No entanto, tramita no Congresso Nacional uma proposta de autoria do deputado Paulo Bornhausen (DEM-SC) que pretende alterar as regras do FGTS, permitindo a movimentação de até 40% do saldo do fundo para o pagamento de dívidas.

O que pode parecer interessante para o trabalhador, sobretudo para aqueles com elevado grau de endividamento, deve ser olhado com sérias restrições. A primeira e mais óbvia é que se altera profundamente a razão da existência do fundo. Ao utilizar recursos para o pagamento de dívidas no curto prazo, o trabalhador estaria descapitalizando o seu patrimônio e tornando mais frágil a sua posição em relação às flutuações no nível de emprego. Nas regras atuais, a contribuição dos empregadores tem o objetivo claramente definido de proteger os empregados das flutuações econômicas. No longo prazo, os empregadores estariam dispostos a contribuir para um fundo do qual 40% seriam destinados ao pagamento de dívidas dos empregados?

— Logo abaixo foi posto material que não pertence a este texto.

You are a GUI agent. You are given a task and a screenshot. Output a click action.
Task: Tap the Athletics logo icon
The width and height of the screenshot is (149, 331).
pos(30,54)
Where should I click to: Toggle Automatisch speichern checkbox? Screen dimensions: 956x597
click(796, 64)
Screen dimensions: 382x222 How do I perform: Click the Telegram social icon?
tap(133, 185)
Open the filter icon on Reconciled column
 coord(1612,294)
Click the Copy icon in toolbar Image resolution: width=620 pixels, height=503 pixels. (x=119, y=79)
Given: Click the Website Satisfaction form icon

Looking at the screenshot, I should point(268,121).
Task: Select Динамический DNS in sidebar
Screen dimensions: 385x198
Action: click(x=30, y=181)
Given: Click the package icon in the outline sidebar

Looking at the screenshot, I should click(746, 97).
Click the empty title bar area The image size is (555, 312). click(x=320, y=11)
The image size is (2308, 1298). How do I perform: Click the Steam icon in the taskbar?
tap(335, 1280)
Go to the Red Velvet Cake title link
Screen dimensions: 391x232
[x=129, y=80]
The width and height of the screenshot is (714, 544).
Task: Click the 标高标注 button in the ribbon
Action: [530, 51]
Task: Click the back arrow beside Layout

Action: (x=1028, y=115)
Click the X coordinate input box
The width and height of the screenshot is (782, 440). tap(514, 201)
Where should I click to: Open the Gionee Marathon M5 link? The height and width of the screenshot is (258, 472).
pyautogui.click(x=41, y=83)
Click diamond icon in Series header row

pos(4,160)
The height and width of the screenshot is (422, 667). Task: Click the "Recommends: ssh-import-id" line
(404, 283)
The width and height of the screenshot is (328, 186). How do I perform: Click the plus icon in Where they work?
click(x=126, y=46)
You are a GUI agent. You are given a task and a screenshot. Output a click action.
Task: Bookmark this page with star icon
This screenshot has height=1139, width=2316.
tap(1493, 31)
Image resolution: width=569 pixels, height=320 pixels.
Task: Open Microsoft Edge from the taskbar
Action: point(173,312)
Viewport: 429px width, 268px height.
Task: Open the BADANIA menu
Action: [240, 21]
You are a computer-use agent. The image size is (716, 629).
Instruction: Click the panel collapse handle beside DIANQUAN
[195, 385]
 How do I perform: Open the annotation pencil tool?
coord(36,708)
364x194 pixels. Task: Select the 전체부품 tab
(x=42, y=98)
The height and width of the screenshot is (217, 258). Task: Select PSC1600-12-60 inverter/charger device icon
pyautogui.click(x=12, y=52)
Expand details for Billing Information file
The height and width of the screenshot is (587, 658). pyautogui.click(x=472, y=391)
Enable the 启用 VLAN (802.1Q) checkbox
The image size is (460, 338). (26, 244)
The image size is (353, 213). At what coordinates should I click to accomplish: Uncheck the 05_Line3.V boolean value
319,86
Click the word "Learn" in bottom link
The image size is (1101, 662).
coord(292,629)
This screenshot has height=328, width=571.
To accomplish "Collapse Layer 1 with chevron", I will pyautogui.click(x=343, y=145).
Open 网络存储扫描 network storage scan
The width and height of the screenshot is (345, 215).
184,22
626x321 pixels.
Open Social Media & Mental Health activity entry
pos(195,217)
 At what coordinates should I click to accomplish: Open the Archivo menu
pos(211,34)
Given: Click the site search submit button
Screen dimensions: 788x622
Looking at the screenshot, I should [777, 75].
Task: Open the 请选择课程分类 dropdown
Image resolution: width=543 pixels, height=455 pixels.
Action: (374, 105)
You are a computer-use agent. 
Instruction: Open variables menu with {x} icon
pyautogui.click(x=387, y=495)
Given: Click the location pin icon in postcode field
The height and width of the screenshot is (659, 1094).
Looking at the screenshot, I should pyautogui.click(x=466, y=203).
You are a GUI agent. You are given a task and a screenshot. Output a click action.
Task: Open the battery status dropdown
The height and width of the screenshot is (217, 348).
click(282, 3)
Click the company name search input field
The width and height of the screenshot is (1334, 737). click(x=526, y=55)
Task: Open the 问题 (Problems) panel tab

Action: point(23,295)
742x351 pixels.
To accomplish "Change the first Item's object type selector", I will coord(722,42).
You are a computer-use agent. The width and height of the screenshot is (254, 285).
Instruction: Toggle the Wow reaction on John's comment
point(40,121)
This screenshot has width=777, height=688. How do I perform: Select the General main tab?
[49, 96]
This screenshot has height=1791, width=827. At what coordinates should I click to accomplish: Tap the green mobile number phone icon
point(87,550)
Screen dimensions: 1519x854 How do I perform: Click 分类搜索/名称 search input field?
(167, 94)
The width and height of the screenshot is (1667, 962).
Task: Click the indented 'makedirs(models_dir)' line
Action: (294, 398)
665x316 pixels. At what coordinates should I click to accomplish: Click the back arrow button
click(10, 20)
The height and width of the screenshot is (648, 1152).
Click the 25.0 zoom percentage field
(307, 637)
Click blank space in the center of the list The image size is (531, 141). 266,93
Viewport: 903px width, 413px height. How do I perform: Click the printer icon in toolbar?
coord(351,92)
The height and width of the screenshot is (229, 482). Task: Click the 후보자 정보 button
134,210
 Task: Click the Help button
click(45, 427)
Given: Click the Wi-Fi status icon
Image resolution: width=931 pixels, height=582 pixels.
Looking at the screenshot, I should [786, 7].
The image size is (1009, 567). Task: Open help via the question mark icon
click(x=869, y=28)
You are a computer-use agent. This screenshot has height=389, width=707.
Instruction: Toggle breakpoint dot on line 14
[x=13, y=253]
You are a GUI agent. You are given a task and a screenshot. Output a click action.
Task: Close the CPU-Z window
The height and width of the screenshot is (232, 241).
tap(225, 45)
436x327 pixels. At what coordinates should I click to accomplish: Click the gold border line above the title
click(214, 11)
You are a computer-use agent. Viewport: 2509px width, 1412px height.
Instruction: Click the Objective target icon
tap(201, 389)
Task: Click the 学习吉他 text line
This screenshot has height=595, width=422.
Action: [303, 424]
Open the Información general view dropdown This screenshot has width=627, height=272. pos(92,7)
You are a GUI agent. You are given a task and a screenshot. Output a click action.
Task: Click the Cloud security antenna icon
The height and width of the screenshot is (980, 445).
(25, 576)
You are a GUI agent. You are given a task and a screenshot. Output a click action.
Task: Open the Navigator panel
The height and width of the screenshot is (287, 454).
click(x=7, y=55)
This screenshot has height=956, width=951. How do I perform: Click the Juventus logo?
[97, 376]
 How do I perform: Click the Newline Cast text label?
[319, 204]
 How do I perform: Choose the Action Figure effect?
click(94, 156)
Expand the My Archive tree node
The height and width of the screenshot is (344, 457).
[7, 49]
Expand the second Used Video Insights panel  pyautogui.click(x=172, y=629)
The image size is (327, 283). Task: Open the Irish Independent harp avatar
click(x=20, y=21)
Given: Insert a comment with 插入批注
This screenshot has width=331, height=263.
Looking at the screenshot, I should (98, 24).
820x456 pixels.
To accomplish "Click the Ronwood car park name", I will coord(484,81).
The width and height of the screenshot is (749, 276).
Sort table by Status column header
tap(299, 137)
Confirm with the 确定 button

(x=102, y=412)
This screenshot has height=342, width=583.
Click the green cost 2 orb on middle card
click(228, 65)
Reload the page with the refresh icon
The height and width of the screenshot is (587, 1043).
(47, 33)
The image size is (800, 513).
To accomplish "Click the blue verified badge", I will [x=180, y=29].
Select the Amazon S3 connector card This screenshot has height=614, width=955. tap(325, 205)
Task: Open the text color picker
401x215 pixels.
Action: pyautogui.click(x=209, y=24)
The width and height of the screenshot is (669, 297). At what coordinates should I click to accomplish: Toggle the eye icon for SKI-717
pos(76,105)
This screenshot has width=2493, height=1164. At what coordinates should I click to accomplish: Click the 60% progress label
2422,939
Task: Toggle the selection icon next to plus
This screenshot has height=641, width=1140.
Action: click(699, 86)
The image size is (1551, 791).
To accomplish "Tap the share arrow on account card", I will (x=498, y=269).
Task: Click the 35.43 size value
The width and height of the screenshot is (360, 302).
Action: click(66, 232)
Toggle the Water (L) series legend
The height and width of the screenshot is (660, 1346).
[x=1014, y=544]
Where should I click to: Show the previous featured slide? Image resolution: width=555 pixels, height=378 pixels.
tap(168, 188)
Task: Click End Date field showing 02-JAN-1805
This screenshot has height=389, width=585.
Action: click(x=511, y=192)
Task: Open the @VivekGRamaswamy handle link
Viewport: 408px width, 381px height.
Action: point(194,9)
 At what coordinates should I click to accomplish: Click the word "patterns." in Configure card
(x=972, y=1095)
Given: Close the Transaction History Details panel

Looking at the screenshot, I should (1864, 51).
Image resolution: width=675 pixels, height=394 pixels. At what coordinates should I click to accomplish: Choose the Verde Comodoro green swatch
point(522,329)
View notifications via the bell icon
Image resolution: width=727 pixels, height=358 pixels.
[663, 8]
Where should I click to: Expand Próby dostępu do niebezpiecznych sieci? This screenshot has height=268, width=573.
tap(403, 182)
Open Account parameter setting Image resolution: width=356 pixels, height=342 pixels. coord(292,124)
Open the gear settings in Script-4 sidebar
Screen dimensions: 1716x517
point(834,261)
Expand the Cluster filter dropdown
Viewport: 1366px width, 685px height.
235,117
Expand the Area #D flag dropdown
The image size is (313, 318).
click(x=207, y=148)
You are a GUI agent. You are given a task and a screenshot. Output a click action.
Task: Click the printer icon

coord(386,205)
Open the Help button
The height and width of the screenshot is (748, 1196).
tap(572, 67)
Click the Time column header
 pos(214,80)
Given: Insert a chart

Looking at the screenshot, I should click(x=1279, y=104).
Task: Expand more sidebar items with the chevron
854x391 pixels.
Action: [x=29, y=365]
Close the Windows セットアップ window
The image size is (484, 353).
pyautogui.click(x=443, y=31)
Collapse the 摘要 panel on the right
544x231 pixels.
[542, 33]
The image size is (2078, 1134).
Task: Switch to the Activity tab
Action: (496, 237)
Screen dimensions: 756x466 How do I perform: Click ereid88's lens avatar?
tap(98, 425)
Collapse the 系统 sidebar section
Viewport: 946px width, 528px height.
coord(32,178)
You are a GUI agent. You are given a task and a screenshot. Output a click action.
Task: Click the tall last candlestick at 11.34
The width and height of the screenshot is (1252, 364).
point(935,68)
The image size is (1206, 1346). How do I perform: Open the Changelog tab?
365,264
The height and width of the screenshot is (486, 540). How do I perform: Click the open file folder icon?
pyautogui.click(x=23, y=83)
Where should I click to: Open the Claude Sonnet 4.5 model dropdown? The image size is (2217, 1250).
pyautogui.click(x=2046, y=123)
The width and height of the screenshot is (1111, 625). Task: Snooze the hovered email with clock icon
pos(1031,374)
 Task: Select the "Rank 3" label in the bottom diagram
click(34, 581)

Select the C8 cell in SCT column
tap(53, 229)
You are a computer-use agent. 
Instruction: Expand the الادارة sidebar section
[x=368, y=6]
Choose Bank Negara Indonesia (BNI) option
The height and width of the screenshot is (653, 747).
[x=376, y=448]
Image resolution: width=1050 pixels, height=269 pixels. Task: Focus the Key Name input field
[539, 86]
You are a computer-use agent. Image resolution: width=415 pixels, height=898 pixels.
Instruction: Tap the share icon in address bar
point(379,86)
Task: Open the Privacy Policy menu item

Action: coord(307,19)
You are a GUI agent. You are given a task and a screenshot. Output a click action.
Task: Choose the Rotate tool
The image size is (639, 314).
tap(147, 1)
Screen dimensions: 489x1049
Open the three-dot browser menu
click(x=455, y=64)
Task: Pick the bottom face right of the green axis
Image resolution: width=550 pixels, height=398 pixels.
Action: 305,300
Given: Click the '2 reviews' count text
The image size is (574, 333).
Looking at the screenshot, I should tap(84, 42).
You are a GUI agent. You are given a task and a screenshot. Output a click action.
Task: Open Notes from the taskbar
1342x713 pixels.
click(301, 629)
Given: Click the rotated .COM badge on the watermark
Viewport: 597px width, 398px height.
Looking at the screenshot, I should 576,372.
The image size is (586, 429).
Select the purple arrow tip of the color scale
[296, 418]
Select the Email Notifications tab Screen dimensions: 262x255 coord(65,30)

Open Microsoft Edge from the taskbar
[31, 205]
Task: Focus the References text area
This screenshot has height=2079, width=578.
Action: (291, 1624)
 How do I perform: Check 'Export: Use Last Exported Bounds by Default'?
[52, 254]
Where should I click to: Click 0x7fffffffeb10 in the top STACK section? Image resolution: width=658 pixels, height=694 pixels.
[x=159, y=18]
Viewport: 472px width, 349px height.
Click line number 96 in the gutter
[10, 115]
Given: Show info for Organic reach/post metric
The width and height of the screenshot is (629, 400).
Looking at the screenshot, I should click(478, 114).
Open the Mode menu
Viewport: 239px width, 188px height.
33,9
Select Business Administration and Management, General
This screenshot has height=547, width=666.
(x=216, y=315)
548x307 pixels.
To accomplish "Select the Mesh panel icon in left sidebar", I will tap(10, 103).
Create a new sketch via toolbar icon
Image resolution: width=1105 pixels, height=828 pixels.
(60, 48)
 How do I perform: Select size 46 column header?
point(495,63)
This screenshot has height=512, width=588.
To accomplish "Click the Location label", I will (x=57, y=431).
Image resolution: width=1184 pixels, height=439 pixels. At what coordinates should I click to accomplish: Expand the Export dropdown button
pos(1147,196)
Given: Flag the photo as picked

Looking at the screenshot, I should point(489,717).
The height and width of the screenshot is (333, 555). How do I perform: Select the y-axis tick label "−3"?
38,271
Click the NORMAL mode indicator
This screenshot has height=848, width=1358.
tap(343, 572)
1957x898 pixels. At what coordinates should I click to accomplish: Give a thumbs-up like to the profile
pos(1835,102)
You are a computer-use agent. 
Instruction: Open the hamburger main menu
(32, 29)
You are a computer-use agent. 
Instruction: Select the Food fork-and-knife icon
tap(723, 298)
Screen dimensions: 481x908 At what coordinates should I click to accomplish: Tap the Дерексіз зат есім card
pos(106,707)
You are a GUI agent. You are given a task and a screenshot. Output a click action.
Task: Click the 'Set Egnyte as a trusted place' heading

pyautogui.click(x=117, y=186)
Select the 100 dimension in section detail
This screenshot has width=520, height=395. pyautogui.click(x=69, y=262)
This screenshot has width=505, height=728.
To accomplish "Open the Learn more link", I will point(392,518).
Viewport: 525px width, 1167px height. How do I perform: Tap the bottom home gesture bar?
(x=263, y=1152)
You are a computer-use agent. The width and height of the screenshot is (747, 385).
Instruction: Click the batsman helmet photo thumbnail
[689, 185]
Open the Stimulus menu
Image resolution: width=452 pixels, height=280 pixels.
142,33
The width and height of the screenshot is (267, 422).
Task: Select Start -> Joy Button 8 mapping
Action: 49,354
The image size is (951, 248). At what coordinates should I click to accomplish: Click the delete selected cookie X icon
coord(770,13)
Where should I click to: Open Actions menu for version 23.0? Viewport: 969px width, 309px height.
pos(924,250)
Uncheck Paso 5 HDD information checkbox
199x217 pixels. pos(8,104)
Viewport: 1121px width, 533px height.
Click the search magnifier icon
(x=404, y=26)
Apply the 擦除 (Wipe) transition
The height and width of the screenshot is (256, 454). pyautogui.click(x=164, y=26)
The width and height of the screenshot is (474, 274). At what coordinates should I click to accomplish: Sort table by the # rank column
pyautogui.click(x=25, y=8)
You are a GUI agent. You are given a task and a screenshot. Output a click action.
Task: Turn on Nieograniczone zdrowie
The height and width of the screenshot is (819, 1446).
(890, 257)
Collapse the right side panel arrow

Outro problema grave é que a alteração da regra incentivaria a geração de um novo ciclo de expansão de endividamento das famílias, atualmente em torno de 40% do PIB, recorde histórico para a economia brasileira. Há também outras implicações macroeconômicas relevantes. Vale lembrar que os recursos do FGTS são utilizados para promoção de investimentos em habitação, saneamento e infraestrutura econômica. A flexibilização das regras reduziria o volume, já escasso, de recursos disponíveis para investimentos nessas áreas, com impactos sociais e econômicos não desprezíveis.

Finalmente, deve-se destacar o contexto político da proposta. É bastante claro o movimento geral da oposição ao governo no sentido de se aproximar da "classe trabalhadora" com medidas de caráter populista. A recente discussão sobre o salário mínimo – no qual a oposição chegou a defender a demagógica instituição de um piso de R$ 600 – e essa proposta de flexibilização das regras de uso do FGTS devem ser entendidas neste contexto político.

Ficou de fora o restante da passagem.